Reflexões finais sobre o martírio na arte barroca

St. Agatha por Andrea Vaccaro , século 17, Coleção Particular

Embora o martírio seja um motivo popular na arte barroca, a manipulação de santos masculinos e femininos era significativamente diferente. O objetivo final da igreja era reforçar as expectativas específicas de gênero de comportamento apropriado e exercer a autoridade papal. A representação de mártires masculinos exigia que o martírio fosse equiparado ao masculino: confronto, visceral e inevitável. A manipulação visual de mártires femininosA arte barroca tornou-se uma parte importante da máquina de propaganda, mantendo o contínuo aperto de poder que a igreja tinha. Indicando as expectativas sociais colocadas em ambos os sexos do século XVII na arte barroca foi efetivamenteAs ações e crenças destes santos foram exemplos em que o público deveria seguir.

Kenneth Garcia

Kenneth Garcia é um escritor e estudioso apaixonado, com grande interesse em História Antiga e Moderna, Arte e Filosofia. Ele é formado em História e Filosofia, e tem uma vasta experiência ensinando, pesquisando e escrevendo sobre a interconectividade entre esses assuntos.
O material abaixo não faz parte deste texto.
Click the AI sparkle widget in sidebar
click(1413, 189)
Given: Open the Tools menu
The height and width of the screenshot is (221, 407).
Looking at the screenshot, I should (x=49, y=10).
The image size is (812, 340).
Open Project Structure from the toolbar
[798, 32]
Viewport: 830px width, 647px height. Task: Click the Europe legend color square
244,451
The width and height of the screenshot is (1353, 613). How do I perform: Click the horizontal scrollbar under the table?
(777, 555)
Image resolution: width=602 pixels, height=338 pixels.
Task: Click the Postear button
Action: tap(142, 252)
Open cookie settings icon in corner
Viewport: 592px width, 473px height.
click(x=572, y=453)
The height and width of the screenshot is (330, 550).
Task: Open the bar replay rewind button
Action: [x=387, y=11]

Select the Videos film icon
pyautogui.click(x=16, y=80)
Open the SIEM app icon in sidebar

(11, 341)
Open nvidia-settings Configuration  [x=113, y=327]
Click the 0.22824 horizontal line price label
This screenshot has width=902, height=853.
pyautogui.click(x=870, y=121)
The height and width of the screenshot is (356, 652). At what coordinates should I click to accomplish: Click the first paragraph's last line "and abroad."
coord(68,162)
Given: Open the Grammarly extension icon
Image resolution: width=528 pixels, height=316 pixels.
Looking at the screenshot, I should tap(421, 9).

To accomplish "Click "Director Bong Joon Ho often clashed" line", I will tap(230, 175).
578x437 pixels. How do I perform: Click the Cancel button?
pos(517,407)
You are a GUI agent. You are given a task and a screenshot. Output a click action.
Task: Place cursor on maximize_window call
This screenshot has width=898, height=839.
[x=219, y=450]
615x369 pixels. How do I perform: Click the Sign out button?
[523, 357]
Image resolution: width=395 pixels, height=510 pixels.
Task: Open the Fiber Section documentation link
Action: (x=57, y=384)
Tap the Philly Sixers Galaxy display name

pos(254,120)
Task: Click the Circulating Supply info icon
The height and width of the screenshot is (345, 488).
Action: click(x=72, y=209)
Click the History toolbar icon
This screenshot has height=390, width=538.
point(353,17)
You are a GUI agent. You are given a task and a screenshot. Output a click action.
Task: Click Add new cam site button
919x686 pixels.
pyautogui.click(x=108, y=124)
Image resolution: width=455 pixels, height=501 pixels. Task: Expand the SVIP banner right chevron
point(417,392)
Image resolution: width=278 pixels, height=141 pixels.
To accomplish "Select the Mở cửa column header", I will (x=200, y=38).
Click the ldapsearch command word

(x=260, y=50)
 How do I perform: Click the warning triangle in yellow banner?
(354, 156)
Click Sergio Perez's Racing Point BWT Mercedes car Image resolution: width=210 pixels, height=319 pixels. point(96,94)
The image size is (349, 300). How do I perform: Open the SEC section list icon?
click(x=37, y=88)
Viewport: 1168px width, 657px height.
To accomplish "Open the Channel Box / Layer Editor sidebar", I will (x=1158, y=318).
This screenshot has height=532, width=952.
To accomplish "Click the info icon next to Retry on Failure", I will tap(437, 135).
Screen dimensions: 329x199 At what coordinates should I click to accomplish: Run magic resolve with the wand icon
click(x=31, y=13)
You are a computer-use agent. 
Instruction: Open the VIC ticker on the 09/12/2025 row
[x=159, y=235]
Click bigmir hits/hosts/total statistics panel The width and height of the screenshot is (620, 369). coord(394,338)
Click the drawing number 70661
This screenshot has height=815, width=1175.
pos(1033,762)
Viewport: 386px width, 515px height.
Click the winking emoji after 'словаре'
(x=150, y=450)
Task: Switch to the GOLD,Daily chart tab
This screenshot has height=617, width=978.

Com foco em estudos culturais, ele examina como sociedades, arte e ideias evoluíram ao longo do tempo e como continuam a moldar o mundo em que vivemos hoje. Armado com seu vasto conhecimento e curiosidade insaciável, Kenneth começou a blogar para compartilhar suas ideias e pensamentos com o mundo. Quando não está escrevendo ou pesquisando, gosta de ler, caminhar e explorar novas culturas e cidades.